The risk level at these games is considered the highest ever

The Olympic Games in Athens will be an occasion for superlatives -- both positive and negative.

A record 202 countries will be competing in these games, compared with the 199 countries that participated in the last Olympics in Sydney in 2000.

But as athletes around the world prepare to bring their training schedules to a peak, many of the Olympic facilities in and around the Greek capital are still being built.

Twelve of the 30 venues are completed. Another four sites are at least 97 percent finished. And another 12 facilities are 90 percent ready.

Among the most pressing tasks is to lift into position the main stadium's two futuristic roof panels -- weighing 18,000 tons in total. After repeated delays, the job is set for this weekend. A worried International Olympic Committee has been urgently pushing the organizers to complete the stadium.

Duncan McKay, a sports journalist for "The Guardian" daily, said the elaborate steel roof has taken on an almost symbolic significance in Greece.

"I think the roof will be put on -- it has to be, because it has become a matter of Greek pride now," McKay said. "I think it is the same with a lot of the [other] venues. The venues will be finished because it is so vital to the Greek sense of well-being and pride."

McKay said he believes the city's infrastructure, however, will likely fall short of what's needed.

"The problem is going to be the surrounding infrastructure," McKay said. "I don't think the tram line is going to be finished, and there are problems with the underground [metro] systems. So, I think all the [Olympic] facilities will be there and in place, but it is actually a question of how people are going to access them."

Apart from the builders' race against time, security is also a main focus. These are the first Summer Games since the start of what is now called the war on terrorism, which began in earnest after the attacks on New York and Washington on 9/11.

The risk level at these games is considered the highest ever. To add to the nervousness, three bombs exploded yesterday outside an Athens police station.

There were no injuries, and Greek authorities assured the public that the incident does not reflect on the Olympics. "It's a very small incident," Athens Mayor Dora Bakoyannis said. "It's isolated. It's an incident that can happen in any capital of the world. It has nothing to do with the security of the Olympic Games."

Prime Minister Kostas Karamanlis made similar comments, noting the games will be protected with help from NATO and the European Union.

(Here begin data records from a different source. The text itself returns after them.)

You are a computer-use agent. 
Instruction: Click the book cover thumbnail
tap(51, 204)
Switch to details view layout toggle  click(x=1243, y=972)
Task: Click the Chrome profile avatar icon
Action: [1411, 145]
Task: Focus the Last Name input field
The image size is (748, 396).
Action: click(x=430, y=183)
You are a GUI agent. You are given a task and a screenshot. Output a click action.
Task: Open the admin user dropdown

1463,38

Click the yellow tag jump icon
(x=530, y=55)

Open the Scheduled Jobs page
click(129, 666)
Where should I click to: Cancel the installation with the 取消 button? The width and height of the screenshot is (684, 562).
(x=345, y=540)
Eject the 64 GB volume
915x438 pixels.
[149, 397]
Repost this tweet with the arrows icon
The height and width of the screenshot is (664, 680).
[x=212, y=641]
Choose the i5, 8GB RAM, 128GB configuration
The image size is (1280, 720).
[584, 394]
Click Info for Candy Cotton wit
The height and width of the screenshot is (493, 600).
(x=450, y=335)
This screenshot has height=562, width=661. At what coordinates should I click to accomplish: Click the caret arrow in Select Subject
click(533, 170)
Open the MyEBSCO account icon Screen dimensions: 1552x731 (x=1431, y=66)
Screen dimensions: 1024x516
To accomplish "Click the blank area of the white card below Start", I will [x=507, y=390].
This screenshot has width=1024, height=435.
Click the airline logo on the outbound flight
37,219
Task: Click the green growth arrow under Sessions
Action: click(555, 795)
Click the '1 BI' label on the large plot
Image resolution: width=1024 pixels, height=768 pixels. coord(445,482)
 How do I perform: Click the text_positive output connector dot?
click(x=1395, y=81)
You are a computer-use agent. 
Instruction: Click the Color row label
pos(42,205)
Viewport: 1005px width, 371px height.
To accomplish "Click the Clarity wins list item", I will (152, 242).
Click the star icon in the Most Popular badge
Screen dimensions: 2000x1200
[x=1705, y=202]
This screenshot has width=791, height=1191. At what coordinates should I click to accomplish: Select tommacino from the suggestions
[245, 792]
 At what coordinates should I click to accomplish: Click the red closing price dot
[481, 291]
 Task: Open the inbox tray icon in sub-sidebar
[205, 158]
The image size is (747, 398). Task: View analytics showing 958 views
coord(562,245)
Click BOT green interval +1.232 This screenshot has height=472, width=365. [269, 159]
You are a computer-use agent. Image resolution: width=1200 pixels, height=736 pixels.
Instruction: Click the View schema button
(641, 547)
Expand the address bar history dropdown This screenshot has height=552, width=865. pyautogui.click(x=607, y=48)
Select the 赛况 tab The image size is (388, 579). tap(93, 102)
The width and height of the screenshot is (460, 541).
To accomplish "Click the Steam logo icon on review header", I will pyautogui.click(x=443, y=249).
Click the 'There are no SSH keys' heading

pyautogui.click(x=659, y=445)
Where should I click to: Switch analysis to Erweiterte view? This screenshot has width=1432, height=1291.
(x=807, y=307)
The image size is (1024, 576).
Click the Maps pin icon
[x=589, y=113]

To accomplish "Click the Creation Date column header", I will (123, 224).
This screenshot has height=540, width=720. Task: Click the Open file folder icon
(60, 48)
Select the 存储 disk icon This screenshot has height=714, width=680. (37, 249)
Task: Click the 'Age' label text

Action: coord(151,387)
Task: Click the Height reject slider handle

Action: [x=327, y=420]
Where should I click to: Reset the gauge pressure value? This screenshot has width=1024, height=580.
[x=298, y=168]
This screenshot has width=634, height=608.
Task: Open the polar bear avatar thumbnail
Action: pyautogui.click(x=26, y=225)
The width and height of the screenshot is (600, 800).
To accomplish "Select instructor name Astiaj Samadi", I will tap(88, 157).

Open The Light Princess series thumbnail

Despite that, McKay said the Athens Games are surrounded by quite a bit of fear. He noted there is no way of ensuring total security at the games, with hundreds of thousands -- or potentially millions -- of visitors packing the city and the Olympic sites.

"We saw that at Atlanta [at the 1996 games] when there was incredible security there, but [someone] still managed to place a bomb which killed one person and injured 100."

With massive television audiences worldwide, Rheinhart Stelter of the European Federation of Sports Psychology says the games provide the perfect means for terrorists to "advertise" their cause.

"Everybody is afraid that the Olympic Games will be used as the best means of exposure for some kind of political statement," Stelter said.

Stelter said the risk of terrorist incidents at the games places athletes under added stress. But he said each athlete has his or her own "coping style" -- ways of dealing with outside pressure.

"Most of the athletes belong to a group of people which has worked so much in stressful situations that they, in fact, might not be placed in any psychological danger," Stelter said.

Christoph Meyer, a defense and security analyst at the Centre for European Policy Studies in Brussels, said he is inclined to think that militant groups are unlikely to see the Olympics as a prime venue for terrorist attacks.

"[The Olympics] are a symbol for peaceful cooperation among nations. And, of course, Arab nations have their athletes there, too," Meyer said. "I don't think [the Olympics] would be a particularly well-received target across the world. And I do think most terrorist attacks are not random. They do have a political motivation, and they are planned to achieve a certain purpose."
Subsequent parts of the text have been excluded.